Paul Buscemi's Column for Monday October 1st, 2001. Buscemiarts@hotmail.com

It seems to me that we have two worlds now. The one before September 11th and the one after. Since that unimaginably horrific day, I have really been contemplating what I should write about from now on. I have always considered myself a writer that is half "escapist" and half "reflectionist." What I chose to write about (and not write about) changed about four years ago, after I became a father. Everything comes down to the world my children will inherit someday, and what small part I can contribute now, for that cause.

I was on target to finish my latest screenplay by Sept. 30th, but now have had to extend that deadline. Suddenly, harmless elements in my story for a "Spy Kids" audience now seem inappropriate. This has left me re-thinking what and how my writing will speak from now on.

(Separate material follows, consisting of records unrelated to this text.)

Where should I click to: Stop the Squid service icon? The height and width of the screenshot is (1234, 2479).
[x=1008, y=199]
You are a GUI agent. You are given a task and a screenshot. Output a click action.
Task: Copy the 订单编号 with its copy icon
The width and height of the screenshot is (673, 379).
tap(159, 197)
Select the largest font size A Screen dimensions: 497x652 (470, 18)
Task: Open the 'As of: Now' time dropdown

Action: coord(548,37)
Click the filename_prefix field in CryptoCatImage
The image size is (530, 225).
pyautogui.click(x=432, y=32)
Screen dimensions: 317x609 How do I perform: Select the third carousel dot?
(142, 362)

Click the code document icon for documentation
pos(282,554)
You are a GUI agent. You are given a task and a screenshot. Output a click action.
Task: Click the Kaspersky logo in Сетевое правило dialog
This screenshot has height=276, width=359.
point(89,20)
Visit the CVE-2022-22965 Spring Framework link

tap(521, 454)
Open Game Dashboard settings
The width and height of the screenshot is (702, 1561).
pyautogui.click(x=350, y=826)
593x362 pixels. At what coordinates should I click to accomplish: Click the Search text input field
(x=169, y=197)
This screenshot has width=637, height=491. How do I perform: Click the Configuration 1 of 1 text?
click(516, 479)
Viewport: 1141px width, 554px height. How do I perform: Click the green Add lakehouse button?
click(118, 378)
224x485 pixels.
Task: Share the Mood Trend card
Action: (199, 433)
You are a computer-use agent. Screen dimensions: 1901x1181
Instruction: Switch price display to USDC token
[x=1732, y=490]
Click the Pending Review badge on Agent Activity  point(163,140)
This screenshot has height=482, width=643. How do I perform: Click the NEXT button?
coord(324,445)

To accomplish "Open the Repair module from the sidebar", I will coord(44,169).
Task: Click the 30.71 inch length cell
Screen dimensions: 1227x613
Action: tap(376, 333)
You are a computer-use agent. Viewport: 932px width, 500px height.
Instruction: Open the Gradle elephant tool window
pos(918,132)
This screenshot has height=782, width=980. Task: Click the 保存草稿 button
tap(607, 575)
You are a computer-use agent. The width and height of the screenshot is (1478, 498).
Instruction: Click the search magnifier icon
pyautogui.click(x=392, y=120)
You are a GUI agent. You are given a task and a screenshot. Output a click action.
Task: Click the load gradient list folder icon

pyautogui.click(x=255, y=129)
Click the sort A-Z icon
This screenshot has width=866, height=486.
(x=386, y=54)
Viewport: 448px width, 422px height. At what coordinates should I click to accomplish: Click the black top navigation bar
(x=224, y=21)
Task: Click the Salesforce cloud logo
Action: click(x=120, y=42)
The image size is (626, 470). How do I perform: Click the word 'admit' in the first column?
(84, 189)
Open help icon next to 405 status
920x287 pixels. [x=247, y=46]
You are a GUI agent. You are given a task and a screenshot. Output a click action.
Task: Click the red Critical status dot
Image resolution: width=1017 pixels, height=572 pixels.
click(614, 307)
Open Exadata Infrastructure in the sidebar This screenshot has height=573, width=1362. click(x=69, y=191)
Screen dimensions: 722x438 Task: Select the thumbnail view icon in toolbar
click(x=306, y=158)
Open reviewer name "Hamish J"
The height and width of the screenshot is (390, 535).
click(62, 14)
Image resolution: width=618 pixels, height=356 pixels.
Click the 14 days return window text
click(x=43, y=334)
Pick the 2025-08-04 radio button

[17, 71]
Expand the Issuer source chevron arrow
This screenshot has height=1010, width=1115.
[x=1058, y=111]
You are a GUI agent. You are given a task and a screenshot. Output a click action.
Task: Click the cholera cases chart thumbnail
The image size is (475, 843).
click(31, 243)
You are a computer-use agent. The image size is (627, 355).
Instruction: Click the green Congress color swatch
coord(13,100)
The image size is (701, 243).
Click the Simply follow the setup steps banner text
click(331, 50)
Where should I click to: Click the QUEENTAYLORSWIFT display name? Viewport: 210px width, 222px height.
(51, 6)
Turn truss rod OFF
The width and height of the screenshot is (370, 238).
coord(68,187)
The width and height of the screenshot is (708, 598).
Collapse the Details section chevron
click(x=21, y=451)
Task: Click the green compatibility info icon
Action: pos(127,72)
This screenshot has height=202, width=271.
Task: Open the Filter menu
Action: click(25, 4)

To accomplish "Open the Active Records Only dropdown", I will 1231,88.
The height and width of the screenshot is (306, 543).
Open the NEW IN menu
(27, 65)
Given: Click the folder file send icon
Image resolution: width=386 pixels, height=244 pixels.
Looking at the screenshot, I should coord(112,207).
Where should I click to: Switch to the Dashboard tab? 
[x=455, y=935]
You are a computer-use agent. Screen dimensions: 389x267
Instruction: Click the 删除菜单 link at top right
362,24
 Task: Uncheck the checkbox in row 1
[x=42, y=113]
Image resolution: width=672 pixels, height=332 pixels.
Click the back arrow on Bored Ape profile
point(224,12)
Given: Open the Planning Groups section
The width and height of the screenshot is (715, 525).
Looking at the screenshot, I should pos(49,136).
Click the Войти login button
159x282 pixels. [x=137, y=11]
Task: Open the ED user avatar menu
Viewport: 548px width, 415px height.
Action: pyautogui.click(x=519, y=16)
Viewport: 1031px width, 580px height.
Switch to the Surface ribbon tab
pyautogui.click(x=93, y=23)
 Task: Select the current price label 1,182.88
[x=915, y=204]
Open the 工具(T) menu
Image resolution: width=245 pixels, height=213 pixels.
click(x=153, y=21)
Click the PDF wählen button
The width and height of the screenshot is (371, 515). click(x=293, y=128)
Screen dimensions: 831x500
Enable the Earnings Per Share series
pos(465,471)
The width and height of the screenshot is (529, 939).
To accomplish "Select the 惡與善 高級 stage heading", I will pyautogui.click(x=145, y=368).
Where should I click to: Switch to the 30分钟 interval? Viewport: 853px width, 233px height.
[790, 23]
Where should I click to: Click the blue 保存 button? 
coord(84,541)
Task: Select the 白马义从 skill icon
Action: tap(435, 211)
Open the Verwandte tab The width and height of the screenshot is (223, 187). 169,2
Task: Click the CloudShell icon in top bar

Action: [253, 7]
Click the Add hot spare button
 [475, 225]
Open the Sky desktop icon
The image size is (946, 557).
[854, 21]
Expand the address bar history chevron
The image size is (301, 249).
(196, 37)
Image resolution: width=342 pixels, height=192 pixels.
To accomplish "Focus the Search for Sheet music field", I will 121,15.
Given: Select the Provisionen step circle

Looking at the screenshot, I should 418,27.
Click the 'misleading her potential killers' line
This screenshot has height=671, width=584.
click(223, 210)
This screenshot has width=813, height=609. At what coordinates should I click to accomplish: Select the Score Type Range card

I believe as writers we can knowingly or unknowingly shape the consciousness of the societies we live in. I'm beginning to really grasp how powerful the written word can be. When those words are further transcribed to movie and television screens their influence can be a tremendous responsibility for writers and filmmakers to bear.

You can see where my brain has been going with this. To make sense of it all, I asked many different industry professionals for their opinions. I posed a question something like this:

"With the tragic and alarming events of the past weeks, our work life seems so trivial now. Much has been said about ?getting on with our lives.' So then, what should we in Hollywood be doing right now, in light of what has happened?"

For some reason I did this by e-mail instead of the phone. This elicited all kinds of responses, which were written with such eloquence, I am reluctant to cut-and-paste them into a column here (as I would normally do). Instead, I want them to play out in their entirety as much as possible. I also want to thank everyone who took the time (which now seems more precious than ever) and participated in this request of mine. So, here we go.

"What we do as writers is not trivial. We are the voices of our age. What will be known of our time is what we choose to tell, how we speak our truth. It is incumbent on us to speak it from our hearts, from our best selves, to push ourselves to find the core of our emotions, the totality of our experiences, and share what is finest in us. To be the voices of compassion rather than vengeance, humanity rather than rage, to sing the song of mercy and patience and love. Insanity and violence arise from desperation and anguish, from the wounded soul. We must look to heal our hearts, and see ourselves in every mirror, no matter how shattered or charred. We are here, as writers, to remove the masks so we can see ourselves as one."
- Marc Scott Zicree, writer-producer.

"I considered myself a storyteller before (this) world altering tragedy and I still consider myself a storyteller today. That hasn't changed. What has changed is the type of stories I want to tell."

- Jeff Probst, Writer-Director.

I have heard many people describe the horrible images of September 11 as so unconceivable, that it was as if they were watching a movie, when they saw them. Surely, it is so hard to process such grave and terrifying images. "There is a shadow of guilt from the many movies (and) TV shows that have depicted terrorist (and) destruction scenarios," one producer said. He offered this as well:

"That brings me to what Hollywood's most significant contribution ever was during difficult times, the depression (and) times of war. Movies offered an escape from harsh reality, a forum for people to come together and collectively feel better. That becomes Hollywood's job again and no where was it more evident than Friday nights benefit show that raised tens of millions and had everyone talking about being 'moved' by the music. It was an escape. Therefore, that is our mission as idea creators, storytellers, film makers - to create a make believe world that is a place which provides a positive escape for its audience whose lives are changed forever. The truths of SULLIVAN'S TRAVELS are more necessary and more important than ever.

- Ryan Johnson, Producer.

To Be Continued....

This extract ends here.